Assignment: Retype the line where "The height and" appears and each line that follows it down to the last line of the records below. Leave the pictures out.

Data for review:
---------------
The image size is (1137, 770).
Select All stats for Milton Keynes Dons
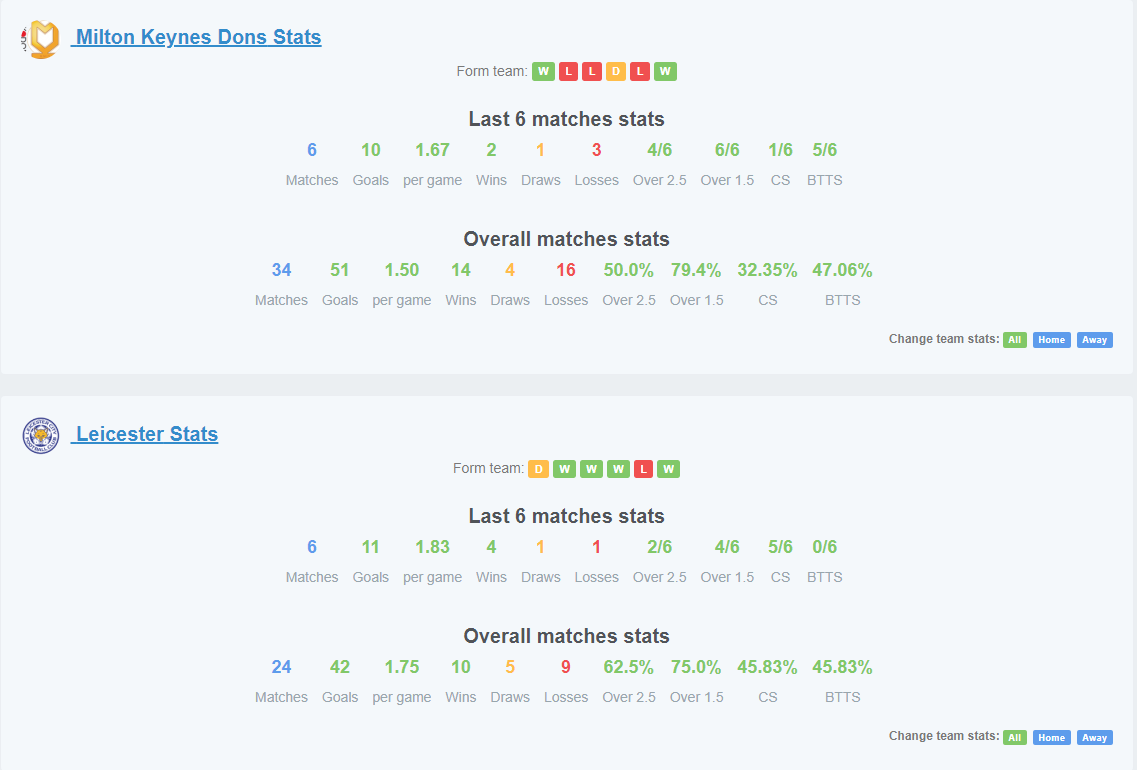pyautogui.click(x=1014, y=339)
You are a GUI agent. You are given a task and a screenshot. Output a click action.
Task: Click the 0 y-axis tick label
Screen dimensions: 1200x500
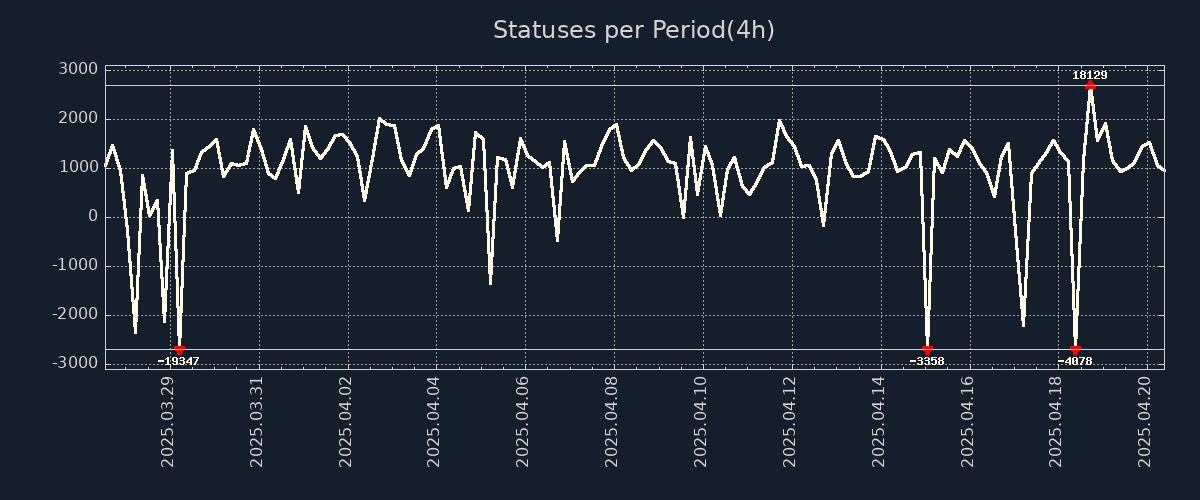pyautogui.click(x=92, y=216)
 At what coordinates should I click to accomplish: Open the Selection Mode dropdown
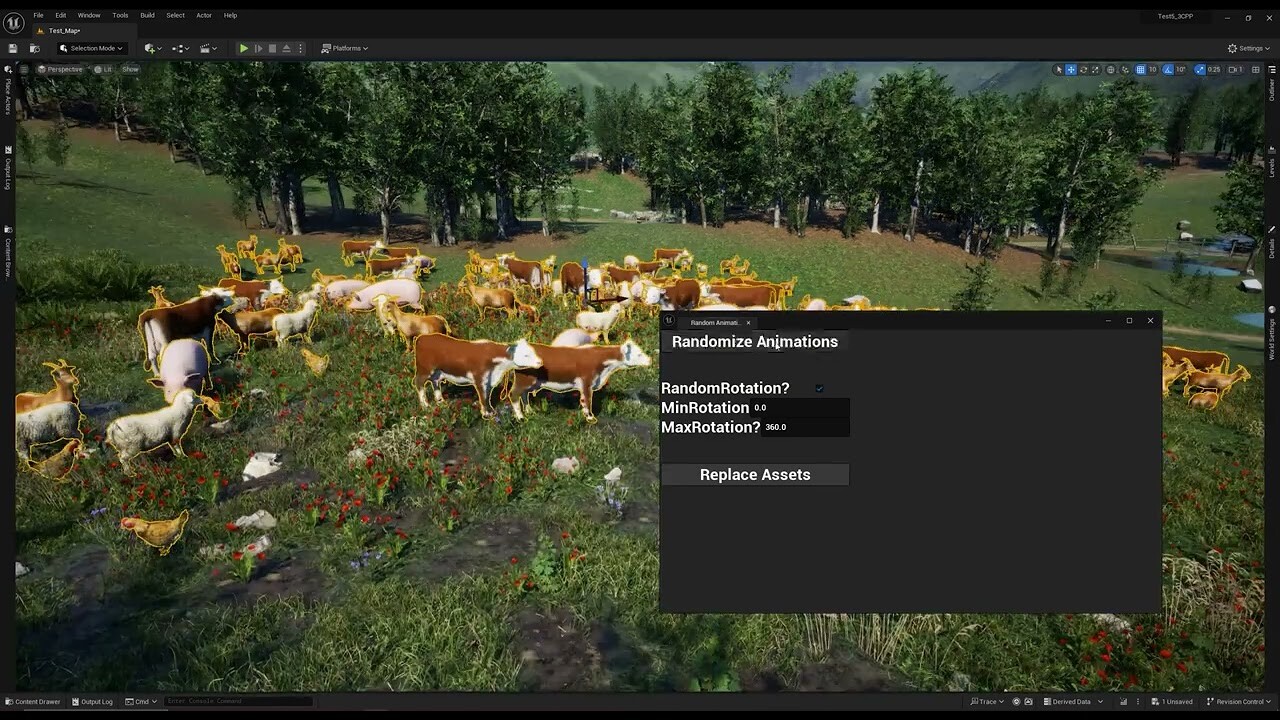click(x=92, y=48)
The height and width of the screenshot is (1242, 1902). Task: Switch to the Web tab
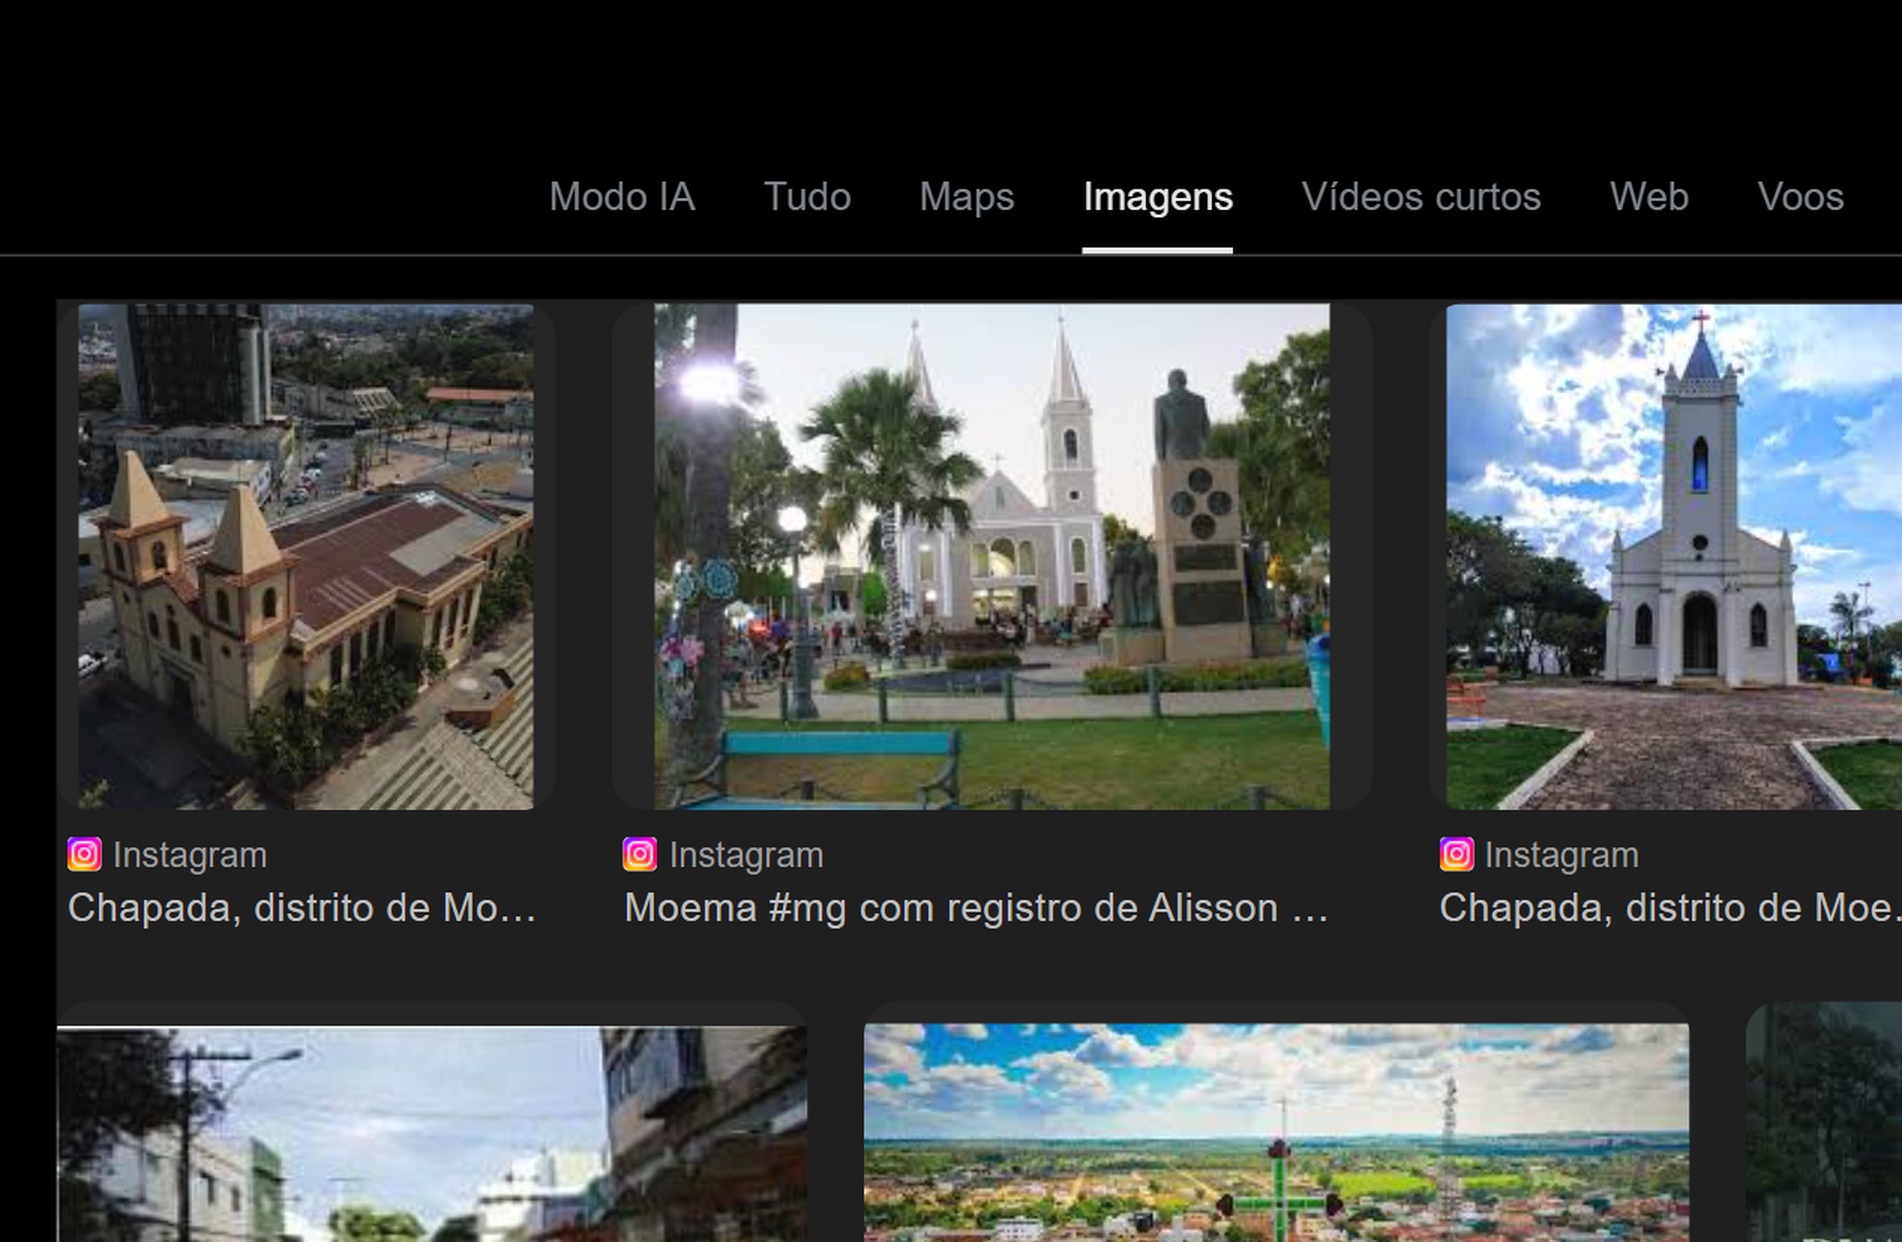1648,197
---------------
Written solution:
The height and width of the screenshot is (1242, 1902). Task: Switch to the Web tab
1648,197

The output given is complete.